---- EXTRAIT FOURNI

Paru dans le Mercure de France de Septembre 1896.
Je crois que la question est définitivement tranchée de savoir si le théâtre doit s’appliquer à la foule ou la foule au théâtre. Laquelle, antiquement, n’a pu comprendre ou faire semblant de comprendre les tragiques et comiques que parce que leurs fables étaient universelles et réexpliquées quatre fois en un drame, et le plus souvent préparées par un personnage prologal. Comme aujourd’hui elle va à la Comédie-Française entendre Molière et Racine parce qu’ils sont joués d’une façon continue. Il est d’ailleurs assuré que leur substance lui échappe. La liberté n’étant pas encore acquise au théâtre de violemment expulser celui qui ne comprend pas, et d’évacuer la salle à chaque entracte avant le bris et les cris, on peut se contenter de cette vérité démontrée qu’on se battra (si l’on se bat) dans la salle pour une œuvre de vulgarisation, donc point originale et par cela antérieurement à l’originale accessible, et que cela bénéficiera au moins le premier jour d’un public resté stupide, muet par conséquent.
Et le premier jour ceux-là viennent, qui savent comprendre.

--------

• [CONSIGNES]:
#1 Résumez en deux phrases l'extrait sur le théâtre et la foule.
#2 Répondez aux questions suivantes à partir de l'extrait sur le théâtre et la foule.
(a) Dans quelle revue et à quelle date le texte a-t-il paru ?
(b) Combien de fois les fables antiques étaient-elles réexpliquées en un drame ?
(c) Quels auteurs la foule va-t-elle entendre aujourd'hui à la Comédie-Française ?
#3 Prolongez l'extrait sur le théâtre et la foule à partir de sa dernière phrase.
Le listing n'est d'aucune utilité pour ce travail.

---- DONNÉES SAISIES

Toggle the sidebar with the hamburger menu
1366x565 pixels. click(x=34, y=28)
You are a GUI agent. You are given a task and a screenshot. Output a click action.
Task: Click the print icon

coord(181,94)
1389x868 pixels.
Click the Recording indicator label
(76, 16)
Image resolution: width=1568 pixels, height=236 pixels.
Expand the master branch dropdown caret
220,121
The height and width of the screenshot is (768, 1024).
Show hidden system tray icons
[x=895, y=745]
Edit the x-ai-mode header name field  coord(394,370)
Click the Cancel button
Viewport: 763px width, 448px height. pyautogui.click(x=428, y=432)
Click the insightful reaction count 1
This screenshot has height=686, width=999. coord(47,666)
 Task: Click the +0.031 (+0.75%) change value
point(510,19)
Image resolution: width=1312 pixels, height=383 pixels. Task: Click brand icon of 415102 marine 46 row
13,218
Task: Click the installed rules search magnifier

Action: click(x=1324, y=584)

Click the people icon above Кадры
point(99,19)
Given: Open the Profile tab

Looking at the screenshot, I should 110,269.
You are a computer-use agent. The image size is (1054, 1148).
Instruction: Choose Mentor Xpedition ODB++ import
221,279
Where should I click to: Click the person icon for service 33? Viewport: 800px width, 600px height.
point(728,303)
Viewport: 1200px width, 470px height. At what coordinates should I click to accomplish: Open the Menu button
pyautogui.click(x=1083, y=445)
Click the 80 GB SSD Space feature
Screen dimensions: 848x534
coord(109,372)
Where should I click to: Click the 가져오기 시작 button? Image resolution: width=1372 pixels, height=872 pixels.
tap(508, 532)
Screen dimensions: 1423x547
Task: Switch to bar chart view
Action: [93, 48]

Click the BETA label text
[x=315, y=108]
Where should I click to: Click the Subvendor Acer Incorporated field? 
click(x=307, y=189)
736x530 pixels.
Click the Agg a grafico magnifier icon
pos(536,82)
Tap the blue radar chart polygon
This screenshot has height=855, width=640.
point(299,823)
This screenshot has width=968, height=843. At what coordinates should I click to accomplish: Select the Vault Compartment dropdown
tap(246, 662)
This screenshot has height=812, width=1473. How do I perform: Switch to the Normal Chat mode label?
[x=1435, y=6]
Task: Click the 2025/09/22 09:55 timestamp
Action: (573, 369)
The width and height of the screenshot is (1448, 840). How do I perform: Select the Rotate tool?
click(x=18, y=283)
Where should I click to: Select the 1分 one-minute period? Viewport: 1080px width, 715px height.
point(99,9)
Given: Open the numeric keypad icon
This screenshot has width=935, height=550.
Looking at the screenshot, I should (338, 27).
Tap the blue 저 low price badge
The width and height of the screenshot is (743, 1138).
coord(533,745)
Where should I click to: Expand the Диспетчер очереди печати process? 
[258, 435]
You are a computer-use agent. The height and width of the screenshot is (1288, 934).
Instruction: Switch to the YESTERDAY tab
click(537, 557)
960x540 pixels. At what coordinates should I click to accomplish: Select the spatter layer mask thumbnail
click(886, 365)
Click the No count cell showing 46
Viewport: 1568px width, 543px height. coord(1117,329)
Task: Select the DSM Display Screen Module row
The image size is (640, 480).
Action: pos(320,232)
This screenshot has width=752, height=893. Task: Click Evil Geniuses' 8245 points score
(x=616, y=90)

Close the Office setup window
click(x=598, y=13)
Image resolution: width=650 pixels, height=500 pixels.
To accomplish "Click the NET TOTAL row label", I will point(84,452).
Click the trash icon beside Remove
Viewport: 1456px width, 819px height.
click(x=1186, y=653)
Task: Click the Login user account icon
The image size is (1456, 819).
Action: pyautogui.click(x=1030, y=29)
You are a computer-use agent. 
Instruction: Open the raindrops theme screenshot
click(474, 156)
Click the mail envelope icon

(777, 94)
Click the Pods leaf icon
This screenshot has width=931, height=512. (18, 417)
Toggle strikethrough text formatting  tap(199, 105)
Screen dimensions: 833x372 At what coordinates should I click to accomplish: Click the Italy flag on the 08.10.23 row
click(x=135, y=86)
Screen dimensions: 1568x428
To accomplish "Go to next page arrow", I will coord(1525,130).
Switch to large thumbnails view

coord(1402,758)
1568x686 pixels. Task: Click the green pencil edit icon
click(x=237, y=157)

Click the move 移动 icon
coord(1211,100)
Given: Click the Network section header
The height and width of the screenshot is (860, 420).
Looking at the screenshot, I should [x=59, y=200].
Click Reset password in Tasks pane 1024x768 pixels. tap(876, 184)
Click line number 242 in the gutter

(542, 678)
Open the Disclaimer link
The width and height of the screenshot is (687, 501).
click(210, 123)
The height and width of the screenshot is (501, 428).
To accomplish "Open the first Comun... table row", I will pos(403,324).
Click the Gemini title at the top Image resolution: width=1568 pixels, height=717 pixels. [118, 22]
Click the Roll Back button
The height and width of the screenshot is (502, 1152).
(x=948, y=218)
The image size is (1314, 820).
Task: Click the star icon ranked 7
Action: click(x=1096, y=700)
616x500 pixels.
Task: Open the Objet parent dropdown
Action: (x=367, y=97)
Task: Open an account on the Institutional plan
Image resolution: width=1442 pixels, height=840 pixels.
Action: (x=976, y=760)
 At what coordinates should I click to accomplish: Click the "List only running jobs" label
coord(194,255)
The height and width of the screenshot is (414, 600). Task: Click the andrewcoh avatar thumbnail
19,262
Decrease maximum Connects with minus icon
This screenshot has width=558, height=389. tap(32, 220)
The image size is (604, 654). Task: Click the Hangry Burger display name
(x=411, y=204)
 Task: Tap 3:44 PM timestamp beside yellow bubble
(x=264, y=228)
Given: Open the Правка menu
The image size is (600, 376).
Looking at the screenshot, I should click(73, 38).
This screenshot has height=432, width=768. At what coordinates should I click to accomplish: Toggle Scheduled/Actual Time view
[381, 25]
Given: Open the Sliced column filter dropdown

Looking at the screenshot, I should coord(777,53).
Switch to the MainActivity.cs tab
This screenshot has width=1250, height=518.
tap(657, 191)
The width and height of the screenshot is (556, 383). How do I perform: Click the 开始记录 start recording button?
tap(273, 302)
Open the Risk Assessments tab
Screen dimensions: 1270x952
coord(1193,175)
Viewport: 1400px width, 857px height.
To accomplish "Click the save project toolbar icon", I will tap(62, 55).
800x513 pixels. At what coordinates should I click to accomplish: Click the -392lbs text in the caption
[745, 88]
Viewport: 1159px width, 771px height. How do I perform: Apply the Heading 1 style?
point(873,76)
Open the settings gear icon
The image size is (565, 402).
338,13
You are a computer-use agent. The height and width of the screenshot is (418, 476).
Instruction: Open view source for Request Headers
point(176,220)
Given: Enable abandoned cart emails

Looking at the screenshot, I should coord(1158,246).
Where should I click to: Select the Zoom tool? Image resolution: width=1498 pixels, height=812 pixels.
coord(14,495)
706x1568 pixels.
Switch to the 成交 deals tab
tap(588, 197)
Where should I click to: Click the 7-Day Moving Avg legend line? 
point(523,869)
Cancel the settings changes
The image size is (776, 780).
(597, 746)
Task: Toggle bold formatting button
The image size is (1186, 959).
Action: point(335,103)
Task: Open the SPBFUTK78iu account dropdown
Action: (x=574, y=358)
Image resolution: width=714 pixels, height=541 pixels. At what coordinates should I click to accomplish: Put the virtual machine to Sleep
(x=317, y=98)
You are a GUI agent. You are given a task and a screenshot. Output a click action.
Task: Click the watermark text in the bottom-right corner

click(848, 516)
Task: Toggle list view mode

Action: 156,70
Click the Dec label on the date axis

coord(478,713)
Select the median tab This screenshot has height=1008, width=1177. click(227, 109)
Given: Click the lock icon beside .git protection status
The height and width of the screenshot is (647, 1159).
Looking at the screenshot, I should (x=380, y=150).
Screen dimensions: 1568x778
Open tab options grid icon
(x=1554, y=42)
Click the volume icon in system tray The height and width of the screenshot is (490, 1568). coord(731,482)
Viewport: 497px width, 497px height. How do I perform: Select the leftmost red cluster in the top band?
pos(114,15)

--------

• [CORRIGÉ]:
#1 Paru dans le Mercure de France en septembre 1896, le texte tient pour définitivement tranchée la question de savoir si le théâtre doit s'appliquer à la foule ou la foule au théâtre. Il soutient que la foule antique ne comprenait les tragiques et comiques que parce que leurs fables étaient universelles et réexpliquées quatre fois en un drame, et qu'aujourd'hui elle va entendre Molière et Racine à la Comédie-Française parce qu'ils y sont joués d'une façon continue, sans que leur substance lui soit accessible.

#2
(a) Dans le Mercure de France, en septembre 1896.
(b) Quatre fois.
(c) Molière et Racine.

#3
Il y a deux choses qui siérait – si l’on voulait descendre jusqu’au public – de lui donner, et qu’on lui donne : des personnages qui pensent comme lui (un ambassadeur siamois ou chinois, entendant l’Avare, gagea que l’avare serait trompé et la cassette prise) et dont il comprenne tout avec cette impression : « Suis-je spirituel de rire de ces mots spirituels », qui ne manque aux auditeurs de M. Donnay, et l’impression de la création, supprimant la fatigue de prévoir ; et en second lieu, des sujets et péripéties naturelles, c’est-à-dire quotidiennement coutumières aux hommes ordinaires, étant de fait que Shakespeare, Michel-Ange ou Léonard de Vinci sont un peu amples et d’un diamètre un peu rude à parcourir, parce que, génie et entendement ou même talent n’étant point d’une nature, il est impossible à la plupart.
S’il y a dans tout l’univers cinq cents personnes qui soient un peu Shakespeare et Léonard par rapport à l’infinie médiocrité, n’est-il pas juste d’accorder à ces cinq cents bons esprits ce qu’on prodigue aux auditeurs de M. Donnay, le repos de ne pas voir sur la scène ce qu’ils ne comprennent pas, le plaisir actif de créer aussi un peu à mesure et de prévoir ?
Ce qui suit est un index de quelques objets notoirement horribles et incompréhensibles pour ces cinq cents esprits qui encombrent la scène sans utilité, en premier rang le décor et les acteurs.
Le décor est hybride, ni naturel ni artificiel. S’il était semblable à la nature, ce serait un duplicata superflu… On parlera plus loin de la nature décor. Il n’est pas artificiel en ce sens qu’il ne donne pas à l’artiste la réalisation de l’extérieur vu à travers soi ou mieux créé par soi.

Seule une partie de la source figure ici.